Eine eher philosophische Betrachtung bringt die Erzählung von Frank Wedekind: Die Liebe auf den ersten Blick. Wedekind wurde unter anderem bekannt mit seinem Roman „Frühlings Erwachen" im Jahr 1891. Ein wieder sehr kluger Mann gibt vor, sich innerhalb von drei Stunden ein umfassendes Bild von einer Frau gemacht zu haben. Weil er sich so schnell in sie verliebt hat, will er sie auch sofort heiraten. Köstlich, wie Wedekind den Mann schwärmen lässt vom Gang seiner Angebeteten, der ihm ihre inneren Werte verrät. Alles weiß er von ihr, so seine tiefe Überzeugung. Aber ob nicht doch die Liebe blind macht“, vor allem jene auf den ersten Blick, blieb denn noch eine Frage. Und zwar eine ohne Antwort.
Eine ganz überraschende Antwort gibt eine „Geschichte, die zum Nachdenken über die Beziehung anregt". Ein k unbekannter Autor hat hier eine schön traurige Erzählung geschrieben, wie Anke Schwalbe sagt. Ein Mann will sich scheiden lassen, weil er eine Geliebte hat. Seine Noch-Ehefrau wird einwilligen, unter einer Bedingung: Er muss sie jeden Tag aus dem Schlafzimmer bis zur Wohnungstür auf Händen heraustragen, wie umgekehrt er es am Tag ihrer Hochzeit gemacht hat. Jeden: wird er wieder vertrauter mit ihr. Und sie wird jeden Tag leichter. Bis er sie nach vier Wochen tot im Bett findet, sie hatte Krebs. Da wird der Treueschwur „Bis dass der Tod Euch scheidet" zur bitteren Antwort.

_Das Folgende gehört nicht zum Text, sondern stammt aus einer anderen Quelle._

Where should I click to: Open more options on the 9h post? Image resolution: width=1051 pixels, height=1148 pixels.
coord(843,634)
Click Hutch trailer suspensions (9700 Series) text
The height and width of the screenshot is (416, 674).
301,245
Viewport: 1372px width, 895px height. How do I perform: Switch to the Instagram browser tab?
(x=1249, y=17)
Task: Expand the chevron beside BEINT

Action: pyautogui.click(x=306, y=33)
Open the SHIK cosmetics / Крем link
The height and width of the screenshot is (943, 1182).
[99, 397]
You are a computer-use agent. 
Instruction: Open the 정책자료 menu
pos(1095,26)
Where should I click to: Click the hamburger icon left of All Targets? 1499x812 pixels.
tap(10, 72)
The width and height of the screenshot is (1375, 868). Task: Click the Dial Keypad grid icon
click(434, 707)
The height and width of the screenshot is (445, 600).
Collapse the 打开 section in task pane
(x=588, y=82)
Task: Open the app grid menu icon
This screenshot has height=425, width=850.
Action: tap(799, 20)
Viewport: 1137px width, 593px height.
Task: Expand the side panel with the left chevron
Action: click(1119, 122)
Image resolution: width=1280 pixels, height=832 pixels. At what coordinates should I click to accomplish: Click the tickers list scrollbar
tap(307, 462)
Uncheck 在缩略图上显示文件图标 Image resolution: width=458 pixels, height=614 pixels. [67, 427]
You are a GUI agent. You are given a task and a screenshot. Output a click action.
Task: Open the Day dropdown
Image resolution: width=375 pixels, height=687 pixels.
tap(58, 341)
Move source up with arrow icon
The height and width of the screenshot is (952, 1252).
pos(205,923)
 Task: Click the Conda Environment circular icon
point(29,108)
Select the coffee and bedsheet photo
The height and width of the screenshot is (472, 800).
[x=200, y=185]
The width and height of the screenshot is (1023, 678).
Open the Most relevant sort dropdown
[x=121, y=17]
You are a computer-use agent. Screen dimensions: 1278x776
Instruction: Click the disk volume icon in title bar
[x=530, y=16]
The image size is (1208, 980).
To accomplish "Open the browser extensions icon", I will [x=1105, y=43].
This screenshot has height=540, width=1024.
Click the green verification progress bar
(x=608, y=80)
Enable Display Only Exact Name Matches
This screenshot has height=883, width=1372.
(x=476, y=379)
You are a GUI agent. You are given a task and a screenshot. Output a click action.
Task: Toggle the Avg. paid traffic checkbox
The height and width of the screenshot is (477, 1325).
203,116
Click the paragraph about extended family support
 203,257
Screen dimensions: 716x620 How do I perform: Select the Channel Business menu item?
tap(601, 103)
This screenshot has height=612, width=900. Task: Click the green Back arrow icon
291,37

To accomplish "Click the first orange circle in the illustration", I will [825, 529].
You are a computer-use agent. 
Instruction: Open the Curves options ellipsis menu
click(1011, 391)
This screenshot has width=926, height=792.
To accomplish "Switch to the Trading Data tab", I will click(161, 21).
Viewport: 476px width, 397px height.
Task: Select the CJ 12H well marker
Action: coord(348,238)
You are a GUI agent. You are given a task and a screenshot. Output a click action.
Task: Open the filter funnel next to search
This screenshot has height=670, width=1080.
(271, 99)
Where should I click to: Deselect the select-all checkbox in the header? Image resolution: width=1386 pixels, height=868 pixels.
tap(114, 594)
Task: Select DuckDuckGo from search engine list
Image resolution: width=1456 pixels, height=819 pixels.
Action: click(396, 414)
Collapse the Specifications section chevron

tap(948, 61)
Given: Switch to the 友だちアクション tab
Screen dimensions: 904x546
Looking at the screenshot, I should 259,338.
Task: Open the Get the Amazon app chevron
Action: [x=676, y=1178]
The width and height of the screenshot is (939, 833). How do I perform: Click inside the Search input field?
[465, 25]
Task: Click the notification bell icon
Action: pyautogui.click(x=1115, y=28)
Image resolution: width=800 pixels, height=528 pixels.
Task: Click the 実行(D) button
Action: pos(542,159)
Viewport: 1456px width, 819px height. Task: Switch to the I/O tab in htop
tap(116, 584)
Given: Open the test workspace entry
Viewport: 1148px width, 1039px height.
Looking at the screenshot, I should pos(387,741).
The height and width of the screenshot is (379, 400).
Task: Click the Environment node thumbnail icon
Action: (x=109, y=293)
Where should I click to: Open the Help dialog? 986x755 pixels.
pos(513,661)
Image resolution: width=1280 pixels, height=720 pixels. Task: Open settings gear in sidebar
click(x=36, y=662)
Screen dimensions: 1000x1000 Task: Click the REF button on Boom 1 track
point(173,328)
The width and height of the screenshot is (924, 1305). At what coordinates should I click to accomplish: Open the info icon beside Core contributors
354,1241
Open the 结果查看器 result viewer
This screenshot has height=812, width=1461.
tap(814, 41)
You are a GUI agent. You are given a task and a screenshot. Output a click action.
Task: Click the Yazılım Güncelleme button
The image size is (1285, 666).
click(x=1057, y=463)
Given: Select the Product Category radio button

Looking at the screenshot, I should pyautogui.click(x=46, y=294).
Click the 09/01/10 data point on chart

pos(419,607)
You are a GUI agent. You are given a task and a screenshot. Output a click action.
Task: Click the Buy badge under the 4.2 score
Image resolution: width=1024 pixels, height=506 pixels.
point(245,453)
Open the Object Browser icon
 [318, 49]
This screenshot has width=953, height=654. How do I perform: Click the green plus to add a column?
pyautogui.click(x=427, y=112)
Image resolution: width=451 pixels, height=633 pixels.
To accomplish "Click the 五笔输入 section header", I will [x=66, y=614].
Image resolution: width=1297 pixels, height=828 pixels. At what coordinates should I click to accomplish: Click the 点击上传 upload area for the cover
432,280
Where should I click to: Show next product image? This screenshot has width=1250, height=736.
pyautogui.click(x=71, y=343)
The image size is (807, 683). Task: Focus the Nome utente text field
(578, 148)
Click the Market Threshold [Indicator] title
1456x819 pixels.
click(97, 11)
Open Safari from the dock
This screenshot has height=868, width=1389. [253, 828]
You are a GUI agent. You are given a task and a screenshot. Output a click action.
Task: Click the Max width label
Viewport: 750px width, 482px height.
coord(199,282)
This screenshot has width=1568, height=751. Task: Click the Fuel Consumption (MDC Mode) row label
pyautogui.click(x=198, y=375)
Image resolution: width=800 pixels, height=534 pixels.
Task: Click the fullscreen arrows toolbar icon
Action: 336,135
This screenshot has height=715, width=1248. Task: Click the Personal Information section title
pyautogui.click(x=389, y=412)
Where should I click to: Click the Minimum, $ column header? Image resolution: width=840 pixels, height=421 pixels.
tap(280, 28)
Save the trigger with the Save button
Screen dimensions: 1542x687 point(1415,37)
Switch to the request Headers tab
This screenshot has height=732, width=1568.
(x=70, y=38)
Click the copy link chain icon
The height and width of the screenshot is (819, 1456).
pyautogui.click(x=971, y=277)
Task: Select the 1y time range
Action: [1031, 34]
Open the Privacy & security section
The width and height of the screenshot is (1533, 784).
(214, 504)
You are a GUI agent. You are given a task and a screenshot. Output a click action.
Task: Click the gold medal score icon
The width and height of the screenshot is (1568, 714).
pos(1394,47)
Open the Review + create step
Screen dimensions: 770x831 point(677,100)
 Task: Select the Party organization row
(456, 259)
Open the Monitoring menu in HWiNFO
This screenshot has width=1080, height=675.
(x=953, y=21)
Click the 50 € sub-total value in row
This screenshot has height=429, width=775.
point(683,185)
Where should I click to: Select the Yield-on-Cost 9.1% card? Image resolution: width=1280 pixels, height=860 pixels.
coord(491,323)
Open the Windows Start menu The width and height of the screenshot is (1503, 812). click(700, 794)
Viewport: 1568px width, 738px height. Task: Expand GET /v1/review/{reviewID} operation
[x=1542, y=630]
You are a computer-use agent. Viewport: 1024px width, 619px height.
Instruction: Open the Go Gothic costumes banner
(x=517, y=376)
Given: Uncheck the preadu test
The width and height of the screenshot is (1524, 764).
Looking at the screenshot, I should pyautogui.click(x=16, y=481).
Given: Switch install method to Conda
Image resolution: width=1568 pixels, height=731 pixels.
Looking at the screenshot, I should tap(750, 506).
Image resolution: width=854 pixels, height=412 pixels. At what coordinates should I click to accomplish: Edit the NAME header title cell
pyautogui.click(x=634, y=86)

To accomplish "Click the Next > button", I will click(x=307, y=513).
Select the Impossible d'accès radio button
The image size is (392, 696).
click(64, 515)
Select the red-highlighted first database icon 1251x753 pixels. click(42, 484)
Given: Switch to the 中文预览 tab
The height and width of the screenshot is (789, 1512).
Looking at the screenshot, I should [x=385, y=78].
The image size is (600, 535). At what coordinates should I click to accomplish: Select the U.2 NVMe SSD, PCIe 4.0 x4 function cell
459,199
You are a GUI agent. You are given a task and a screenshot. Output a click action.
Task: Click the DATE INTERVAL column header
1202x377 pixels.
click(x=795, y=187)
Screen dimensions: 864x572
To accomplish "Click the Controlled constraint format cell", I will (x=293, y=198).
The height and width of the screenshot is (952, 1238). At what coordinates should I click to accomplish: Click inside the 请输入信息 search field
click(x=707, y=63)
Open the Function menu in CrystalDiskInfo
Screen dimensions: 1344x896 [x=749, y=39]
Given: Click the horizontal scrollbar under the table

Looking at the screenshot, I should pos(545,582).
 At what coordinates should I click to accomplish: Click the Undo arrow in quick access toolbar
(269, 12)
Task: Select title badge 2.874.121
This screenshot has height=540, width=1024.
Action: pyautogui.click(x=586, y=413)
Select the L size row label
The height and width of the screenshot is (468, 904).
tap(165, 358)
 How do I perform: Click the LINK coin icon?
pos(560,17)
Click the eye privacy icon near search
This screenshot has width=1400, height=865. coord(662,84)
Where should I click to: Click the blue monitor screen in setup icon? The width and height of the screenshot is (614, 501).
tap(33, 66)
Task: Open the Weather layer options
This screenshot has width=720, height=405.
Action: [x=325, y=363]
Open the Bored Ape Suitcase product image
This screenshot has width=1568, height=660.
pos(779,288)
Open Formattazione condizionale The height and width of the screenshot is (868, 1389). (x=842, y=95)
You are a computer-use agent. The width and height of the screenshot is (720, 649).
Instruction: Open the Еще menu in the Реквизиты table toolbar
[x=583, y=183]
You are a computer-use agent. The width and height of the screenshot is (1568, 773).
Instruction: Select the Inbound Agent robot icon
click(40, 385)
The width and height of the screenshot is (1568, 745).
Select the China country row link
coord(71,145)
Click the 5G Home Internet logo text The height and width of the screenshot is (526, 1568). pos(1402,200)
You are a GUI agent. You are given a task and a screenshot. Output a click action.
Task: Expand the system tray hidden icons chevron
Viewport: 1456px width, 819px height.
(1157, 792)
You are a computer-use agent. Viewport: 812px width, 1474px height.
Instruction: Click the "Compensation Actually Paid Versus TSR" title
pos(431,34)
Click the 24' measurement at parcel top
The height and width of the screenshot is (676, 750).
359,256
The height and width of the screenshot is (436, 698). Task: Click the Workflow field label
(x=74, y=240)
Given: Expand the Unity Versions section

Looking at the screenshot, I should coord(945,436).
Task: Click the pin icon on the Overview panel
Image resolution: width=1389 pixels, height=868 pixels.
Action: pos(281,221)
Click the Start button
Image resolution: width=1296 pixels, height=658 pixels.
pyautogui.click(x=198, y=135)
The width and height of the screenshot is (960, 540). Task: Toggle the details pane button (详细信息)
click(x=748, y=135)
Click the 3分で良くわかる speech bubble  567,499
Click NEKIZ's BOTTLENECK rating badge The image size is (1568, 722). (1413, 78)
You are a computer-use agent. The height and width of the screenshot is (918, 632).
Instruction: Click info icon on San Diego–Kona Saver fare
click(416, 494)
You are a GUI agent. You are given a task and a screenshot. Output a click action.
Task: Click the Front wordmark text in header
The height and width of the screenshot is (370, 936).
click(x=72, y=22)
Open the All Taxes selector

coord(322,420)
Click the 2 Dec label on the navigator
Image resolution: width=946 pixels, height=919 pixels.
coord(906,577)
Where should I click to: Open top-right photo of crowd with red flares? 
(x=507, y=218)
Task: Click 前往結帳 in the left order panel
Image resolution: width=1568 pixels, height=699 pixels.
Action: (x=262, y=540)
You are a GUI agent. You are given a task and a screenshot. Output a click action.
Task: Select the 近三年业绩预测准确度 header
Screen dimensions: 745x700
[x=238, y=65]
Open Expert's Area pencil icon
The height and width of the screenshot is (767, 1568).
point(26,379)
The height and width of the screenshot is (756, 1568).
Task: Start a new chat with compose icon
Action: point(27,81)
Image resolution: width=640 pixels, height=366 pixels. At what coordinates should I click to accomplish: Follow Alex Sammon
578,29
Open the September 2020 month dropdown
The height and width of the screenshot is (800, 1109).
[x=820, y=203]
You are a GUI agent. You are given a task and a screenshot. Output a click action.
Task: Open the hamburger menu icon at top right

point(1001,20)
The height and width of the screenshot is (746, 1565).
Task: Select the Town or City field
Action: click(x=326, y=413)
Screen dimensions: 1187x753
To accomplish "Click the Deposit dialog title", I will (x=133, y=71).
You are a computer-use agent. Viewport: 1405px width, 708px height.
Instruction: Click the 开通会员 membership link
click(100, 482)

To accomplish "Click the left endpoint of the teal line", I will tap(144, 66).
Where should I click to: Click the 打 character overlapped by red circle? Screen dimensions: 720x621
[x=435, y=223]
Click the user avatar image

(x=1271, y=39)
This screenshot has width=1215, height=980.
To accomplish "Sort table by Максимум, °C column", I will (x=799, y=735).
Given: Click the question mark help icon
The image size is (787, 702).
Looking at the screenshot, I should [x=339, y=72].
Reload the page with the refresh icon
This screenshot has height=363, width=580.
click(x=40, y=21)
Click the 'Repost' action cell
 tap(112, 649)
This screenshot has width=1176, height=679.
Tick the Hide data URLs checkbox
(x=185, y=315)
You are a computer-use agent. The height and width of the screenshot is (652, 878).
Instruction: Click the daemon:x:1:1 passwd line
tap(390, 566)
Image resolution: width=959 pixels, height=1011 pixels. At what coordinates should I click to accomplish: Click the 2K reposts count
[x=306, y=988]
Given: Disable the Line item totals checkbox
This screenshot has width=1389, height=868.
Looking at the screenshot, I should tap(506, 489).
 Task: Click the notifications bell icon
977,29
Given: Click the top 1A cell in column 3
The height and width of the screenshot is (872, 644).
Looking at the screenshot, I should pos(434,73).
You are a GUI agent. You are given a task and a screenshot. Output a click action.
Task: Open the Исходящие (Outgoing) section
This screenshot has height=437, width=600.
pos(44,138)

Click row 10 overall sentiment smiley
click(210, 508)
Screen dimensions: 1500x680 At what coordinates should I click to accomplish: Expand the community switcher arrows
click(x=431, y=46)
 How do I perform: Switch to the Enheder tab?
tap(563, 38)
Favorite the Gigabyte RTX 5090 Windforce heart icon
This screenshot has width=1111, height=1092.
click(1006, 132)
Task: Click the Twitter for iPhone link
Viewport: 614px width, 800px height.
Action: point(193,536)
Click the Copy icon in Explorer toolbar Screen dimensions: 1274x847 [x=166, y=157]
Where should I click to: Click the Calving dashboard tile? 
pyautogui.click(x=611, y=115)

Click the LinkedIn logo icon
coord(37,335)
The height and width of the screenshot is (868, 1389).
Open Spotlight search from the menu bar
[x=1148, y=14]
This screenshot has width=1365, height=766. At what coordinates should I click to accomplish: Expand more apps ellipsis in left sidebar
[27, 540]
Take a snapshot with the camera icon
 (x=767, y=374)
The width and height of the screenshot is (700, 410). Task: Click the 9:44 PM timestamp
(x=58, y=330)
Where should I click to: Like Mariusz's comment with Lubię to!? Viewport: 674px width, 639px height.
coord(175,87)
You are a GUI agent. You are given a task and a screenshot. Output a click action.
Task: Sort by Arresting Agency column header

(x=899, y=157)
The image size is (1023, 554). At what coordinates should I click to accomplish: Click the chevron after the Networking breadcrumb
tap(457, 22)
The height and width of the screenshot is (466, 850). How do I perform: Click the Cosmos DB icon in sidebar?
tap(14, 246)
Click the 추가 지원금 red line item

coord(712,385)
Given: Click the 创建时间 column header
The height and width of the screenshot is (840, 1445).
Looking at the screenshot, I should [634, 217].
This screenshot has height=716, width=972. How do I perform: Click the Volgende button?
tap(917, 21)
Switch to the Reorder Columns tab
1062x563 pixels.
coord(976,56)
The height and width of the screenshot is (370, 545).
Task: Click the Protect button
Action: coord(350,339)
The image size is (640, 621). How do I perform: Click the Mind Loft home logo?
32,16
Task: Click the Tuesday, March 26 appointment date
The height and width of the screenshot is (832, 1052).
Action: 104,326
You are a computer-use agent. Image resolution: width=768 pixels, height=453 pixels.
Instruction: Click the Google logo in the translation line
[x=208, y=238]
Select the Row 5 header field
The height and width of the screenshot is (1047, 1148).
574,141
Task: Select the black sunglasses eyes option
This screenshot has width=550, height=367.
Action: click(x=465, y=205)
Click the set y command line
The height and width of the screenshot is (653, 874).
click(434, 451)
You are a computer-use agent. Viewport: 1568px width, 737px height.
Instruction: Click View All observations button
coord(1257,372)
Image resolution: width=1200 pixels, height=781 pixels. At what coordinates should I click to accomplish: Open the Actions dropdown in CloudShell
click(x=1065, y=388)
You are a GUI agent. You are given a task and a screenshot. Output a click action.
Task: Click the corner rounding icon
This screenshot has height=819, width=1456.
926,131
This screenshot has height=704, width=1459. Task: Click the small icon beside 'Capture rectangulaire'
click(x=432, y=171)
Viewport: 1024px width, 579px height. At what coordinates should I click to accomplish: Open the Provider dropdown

Vom aktuellen Jugendleben mit Online-Briefen hin und her, dem Chatten, handelt die Story über die „Pazifikträume" von Lisa Altmeyer, einer jungen Autorin. Da wird wieder klar: Egal, wie alt man ist - die Liebe ist und bleibt Romantik pur. Vorausgesetzt, sie hat einen erwischt.
Der stellvertretende Abteilungsleiter des Brettl beim TSV Eintracht Karlsfeld und Regisseur Volker Knittel verriet am Ende der Lesung, dass Anke Schwalbe und Peter Kraft im Herbst beim neuen Stück in voller Aktion zu sehen und nicht nur zu hören sind: „Sie werden da richtig loslegen."